(Extracted data entries)

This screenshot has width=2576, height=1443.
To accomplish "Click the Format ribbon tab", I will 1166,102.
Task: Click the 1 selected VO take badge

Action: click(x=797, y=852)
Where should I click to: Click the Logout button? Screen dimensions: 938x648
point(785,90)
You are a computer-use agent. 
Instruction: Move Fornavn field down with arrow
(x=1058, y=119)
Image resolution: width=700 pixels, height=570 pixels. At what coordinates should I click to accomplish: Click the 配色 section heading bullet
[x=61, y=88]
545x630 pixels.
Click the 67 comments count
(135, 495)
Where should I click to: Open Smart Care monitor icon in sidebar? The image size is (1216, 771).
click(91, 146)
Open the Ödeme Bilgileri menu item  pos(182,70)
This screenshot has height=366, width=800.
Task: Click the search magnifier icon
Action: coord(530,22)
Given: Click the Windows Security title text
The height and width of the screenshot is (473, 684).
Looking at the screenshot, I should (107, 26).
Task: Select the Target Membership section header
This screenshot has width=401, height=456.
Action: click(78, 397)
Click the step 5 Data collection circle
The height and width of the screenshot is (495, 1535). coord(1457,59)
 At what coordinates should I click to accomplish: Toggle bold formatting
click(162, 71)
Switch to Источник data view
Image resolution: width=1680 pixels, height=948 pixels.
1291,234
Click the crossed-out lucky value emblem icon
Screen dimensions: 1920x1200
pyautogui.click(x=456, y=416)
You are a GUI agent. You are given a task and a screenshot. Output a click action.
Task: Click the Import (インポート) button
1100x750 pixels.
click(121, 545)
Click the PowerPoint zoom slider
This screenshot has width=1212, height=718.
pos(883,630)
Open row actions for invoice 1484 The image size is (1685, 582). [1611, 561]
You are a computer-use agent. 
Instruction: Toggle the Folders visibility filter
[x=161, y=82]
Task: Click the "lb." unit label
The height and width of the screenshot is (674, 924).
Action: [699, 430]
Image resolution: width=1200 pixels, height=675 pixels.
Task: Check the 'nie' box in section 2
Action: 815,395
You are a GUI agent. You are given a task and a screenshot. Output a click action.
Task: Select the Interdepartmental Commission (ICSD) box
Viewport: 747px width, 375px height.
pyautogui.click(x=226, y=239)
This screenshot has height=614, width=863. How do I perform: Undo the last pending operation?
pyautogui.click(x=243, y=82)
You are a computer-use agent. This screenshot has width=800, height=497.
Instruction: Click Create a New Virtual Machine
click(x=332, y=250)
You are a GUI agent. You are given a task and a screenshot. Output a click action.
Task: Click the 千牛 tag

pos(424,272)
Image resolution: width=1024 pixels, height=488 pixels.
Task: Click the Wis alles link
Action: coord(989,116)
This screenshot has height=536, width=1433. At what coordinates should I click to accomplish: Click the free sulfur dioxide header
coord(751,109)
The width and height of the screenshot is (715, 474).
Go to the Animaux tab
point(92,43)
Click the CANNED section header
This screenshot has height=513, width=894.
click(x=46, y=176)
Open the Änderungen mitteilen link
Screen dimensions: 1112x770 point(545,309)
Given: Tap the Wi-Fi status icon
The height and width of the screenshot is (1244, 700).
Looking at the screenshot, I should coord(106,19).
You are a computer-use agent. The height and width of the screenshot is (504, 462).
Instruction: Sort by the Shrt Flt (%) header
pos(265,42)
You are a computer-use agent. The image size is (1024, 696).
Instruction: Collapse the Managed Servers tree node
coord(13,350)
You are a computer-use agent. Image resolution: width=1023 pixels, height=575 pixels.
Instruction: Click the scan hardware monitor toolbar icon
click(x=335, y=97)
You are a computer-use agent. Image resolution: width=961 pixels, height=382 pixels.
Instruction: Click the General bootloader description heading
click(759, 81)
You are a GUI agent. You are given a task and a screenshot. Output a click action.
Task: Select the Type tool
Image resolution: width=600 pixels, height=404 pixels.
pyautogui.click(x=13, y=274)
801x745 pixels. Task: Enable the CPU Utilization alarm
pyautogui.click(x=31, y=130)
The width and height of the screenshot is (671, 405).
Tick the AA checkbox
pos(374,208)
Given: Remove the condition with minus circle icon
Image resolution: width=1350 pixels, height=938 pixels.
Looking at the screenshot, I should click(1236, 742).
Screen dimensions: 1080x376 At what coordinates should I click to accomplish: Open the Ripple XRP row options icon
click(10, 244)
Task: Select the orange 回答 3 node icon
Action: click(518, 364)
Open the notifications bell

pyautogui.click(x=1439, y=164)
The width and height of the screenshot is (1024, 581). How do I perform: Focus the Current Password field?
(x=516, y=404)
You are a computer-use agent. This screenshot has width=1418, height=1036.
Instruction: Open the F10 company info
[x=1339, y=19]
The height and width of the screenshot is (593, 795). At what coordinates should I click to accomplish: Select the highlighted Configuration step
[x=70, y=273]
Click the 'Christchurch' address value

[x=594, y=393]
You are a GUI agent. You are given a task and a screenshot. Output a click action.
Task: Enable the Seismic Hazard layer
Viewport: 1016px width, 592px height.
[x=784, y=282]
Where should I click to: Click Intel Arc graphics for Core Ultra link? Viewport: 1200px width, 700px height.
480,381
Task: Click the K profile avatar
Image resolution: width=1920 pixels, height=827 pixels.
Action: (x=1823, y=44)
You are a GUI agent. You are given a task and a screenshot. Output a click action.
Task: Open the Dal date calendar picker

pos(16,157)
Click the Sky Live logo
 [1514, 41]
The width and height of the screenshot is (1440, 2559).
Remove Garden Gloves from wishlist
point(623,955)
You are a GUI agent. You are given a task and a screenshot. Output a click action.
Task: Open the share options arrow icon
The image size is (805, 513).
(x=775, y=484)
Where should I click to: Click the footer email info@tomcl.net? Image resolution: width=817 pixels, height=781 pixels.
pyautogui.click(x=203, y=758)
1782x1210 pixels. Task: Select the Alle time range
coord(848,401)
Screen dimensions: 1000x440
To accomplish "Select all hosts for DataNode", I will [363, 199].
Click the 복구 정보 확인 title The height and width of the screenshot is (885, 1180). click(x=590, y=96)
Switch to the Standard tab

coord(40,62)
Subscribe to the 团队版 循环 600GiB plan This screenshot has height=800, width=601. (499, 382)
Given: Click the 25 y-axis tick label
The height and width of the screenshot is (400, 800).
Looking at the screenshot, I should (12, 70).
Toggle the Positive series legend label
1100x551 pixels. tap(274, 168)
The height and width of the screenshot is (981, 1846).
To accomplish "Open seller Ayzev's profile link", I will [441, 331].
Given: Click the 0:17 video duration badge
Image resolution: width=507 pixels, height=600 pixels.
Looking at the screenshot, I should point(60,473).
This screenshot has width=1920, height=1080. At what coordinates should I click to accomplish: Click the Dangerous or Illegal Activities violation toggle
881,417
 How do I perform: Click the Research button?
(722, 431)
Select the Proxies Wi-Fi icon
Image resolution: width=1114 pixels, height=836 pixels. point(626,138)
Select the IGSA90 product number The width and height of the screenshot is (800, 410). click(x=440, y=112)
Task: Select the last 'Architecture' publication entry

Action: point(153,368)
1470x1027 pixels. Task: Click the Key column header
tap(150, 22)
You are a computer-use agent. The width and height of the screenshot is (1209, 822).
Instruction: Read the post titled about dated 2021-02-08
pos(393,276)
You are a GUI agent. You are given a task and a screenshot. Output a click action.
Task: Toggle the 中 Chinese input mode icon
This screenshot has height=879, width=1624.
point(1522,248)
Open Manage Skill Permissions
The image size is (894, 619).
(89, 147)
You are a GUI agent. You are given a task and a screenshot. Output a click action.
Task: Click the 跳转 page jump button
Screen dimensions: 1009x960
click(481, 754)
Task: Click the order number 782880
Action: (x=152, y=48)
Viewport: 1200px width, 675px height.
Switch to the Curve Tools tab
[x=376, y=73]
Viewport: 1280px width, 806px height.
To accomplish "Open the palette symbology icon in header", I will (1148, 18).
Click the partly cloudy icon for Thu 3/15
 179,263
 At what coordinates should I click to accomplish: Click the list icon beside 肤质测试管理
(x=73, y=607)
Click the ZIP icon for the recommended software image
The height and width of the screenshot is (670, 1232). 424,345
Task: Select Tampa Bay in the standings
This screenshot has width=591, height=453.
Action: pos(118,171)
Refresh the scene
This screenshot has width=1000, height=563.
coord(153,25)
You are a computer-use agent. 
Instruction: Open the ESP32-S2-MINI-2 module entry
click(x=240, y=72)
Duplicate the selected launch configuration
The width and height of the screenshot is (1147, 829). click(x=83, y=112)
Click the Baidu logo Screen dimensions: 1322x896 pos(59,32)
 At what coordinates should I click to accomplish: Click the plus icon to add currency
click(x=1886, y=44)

■ **What is expected**
Exactly as they appear above, output the lines of the data from the first through the one that contains "Task: Select the Target", and only those lines.

■ **Response area**
This screenshot has width=2576, height=1443.
To accomplish "Click the Format ribbon tab", I will 1166,102.
Task: Click the 1 selected VO take badge

Action: click(x=797, y=852)
Where should I click to: Click the Logout button? Screen dimensions: 938x648
point(785,90)
You are a computer-use agent. 
Instruction: Move Fornavn field down with arrow
(x=1058, y=119)
Image resolution: width=700 pixels, height=570 pixels. At what coordinates should I click to accomplish: Click the 配色 section heading bullet
[x=61, y=88]
545x630 pixels.
Click the 67 comments count
(135, 495)
Where should I click to: Open Smart Care monitor icon in sidebar? The image size is (1216, 771).
click(91, 146)
Open the Ödeme Bilgileri menu item  pos(182,70)
This screenshot has height=366, width=800.
Task: Click the search magnifier icon
Action: coord(530,22)
Given: Click the Windows Security title text
The height and width of the screenshot is (473, 684).
Looking at the screenshot, I should (107, 26).
Task: Select the Target Membership section header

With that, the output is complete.